---------- RECORDS TO USE

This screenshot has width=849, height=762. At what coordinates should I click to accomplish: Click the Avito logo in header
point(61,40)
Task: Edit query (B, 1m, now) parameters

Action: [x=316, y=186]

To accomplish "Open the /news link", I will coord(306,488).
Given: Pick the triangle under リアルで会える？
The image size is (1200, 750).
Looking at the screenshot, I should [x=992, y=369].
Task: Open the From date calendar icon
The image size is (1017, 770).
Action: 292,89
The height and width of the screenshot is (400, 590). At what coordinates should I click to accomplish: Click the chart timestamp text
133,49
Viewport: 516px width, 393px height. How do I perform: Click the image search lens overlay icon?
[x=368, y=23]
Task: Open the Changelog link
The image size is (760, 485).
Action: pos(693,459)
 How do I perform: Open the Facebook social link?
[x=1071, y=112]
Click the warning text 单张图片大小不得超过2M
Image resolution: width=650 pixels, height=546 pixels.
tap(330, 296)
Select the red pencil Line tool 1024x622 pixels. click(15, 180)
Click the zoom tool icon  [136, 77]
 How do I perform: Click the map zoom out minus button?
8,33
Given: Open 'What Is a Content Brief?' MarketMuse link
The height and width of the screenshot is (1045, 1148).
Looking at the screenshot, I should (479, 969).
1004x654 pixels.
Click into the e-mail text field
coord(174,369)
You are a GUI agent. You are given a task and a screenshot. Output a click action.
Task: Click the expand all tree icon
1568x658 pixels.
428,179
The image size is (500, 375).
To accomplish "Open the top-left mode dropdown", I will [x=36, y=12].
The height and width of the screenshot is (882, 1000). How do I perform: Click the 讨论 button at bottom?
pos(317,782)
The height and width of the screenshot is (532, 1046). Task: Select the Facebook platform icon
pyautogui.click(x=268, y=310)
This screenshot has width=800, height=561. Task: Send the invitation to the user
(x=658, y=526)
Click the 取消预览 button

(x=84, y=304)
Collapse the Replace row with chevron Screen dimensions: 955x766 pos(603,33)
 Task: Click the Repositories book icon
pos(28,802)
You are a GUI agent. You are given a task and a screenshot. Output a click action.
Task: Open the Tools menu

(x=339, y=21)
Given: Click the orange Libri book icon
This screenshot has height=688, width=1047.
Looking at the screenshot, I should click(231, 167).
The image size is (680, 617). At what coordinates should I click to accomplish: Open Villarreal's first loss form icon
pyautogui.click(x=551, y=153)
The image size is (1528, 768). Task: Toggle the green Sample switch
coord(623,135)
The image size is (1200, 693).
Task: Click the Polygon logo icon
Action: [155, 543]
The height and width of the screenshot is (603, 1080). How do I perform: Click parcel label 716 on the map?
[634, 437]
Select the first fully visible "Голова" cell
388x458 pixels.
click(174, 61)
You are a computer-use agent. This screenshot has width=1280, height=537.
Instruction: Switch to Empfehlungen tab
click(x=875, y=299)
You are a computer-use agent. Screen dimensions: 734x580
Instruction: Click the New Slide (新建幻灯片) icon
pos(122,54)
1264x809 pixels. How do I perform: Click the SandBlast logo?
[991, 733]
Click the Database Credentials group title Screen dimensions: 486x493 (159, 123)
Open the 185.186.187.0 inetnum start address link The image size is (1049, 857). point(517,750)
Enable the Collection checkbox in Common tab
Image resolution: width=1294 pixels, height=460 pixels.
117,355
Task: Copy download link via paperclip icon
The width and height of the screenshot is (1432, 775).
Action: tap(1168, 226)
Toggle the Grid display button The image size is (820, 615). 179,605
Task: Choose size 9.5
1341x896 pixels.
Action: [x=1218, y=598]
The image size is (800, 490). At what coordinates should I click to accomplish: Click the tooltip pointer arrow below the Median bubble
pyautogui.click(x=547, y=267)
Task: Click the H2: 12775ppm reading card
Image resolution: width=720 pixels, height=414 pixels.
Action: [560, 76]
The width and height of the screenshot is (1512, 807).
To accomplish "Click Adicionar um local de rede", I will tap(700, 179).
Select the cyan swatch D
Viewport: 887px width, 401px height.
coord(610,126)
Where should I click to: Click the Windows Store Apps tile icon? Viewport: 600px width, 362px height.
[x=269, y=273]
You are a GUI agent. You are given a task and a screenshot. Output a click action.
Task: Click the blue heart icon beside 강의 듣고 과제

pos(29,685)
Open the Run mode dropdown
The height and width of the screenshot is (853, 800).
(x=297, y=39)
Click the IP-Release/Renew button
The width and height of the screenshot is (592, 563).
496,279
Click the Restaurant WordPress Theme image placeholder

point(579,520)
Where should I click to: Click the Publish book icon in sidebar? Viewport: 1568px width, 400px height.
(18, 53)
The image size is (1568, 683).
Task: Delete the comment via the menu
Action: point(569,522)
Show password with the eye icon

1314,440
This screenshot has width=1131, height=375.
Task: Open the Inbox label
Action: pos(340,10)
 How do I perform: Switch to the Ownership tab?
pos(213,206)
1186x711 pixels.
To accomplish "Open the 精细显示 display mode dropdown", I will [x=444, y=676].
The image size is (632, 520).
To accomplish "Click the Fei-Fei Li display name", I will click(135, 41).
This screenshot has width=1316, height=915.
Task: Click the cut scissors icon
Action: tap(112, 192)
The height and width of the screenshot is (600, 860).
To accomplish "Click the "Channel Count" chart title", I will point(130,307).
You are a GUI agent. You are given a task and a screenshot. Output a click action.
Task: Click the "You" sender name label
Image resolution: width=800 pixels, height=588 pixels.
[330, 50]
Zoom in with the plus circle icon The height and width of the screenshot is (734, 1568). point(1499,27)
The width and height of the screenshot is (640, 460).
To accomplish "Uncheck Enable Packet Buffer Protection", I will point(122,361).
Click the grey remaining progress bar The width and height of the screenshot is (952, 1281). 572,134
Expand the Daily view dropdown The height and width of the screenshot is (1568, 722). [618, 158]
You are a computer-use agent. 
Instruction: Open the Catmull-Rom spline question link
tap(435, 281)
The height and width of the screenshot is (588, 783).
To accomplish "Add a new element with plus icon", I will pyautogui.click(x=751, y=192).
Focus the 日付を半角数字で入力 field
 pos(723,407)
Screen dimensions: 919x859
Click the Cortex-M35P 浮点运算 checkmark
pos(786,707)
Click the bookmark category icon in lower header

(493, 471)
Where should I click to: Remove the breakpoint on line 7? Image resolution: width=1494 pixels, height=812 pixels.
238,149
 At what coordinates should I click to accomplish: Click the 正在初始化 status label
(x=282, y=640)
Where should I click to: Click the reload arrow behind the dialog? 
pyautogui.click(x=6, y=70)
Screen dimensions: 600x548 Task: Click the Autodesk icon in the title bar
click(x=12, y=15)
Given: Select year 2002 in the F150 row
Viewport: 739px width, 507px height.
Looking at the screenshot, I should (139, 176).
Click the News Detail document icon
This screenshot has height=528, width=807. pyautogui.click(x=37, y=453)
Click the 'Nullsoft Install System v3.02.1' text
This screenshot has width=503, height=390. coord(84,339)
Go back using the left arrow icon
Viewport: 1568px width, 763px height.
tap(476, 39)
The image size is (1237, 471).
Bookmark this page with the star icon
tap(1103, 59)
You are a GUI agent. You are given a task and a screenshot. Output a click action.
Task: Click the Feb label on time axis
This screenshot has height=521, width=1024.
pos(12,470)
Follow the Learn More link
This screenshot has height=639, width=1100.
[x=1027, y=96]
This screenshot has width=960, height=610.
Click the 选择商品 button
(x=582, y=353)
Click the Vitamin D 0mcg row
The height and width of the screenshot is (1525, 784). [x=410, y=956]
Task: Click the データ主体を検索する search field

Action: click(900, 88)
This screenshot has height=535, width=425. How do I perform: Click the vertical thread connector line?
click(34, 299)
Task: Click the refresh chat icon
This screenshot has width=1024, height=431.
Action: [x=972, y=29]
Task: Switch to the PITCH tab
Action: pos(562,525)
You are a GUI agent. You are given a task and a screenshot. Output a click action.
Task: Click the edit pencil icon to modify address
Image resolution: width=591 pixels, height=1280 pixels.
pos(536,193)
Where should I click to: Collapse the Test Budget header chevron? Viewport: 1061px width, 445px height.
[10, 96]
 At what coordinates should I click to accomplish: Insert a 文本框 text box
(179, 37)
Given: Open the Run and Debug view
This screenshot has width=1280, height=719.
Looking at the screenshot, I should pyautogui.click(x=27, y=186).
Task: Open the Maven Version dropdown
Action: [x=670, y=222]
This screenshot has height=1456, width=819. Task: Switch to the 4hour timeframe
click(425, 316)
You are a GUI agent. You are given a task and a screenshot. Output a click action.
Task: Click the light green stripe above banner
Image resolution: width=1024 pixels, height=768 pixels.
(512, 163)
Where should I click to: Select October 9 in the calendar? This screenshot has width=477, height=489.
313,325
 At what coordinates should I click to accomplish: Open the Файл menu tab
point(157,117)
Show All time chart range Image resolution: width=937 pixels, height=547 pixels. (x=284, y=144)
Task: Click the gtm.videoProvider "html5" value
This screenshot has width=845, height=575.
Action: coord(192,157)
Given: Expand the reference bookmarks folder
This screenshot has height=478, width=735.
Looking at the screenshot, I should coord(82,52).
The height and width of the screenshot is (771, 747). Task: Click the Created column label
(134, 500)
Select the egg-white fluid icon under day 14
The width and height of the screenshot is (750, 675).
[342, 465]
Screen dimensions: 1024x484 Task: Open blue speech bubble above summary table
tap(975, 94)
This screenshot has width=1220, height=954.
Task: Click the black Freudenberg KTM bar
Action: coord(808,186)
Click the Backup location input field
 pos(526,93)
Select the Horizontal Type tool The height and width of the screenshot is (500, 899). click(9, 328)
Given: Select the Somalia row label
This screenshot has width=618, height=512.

--------------------

- _EXERCISE_
Every line of the listing above that contains "pencil" is to be copied.

- _TASK RESULT_
Select the red pencil Line tool 1024x622 pixels. click(15, 180)
Task: Click the edit pencil icon to modify address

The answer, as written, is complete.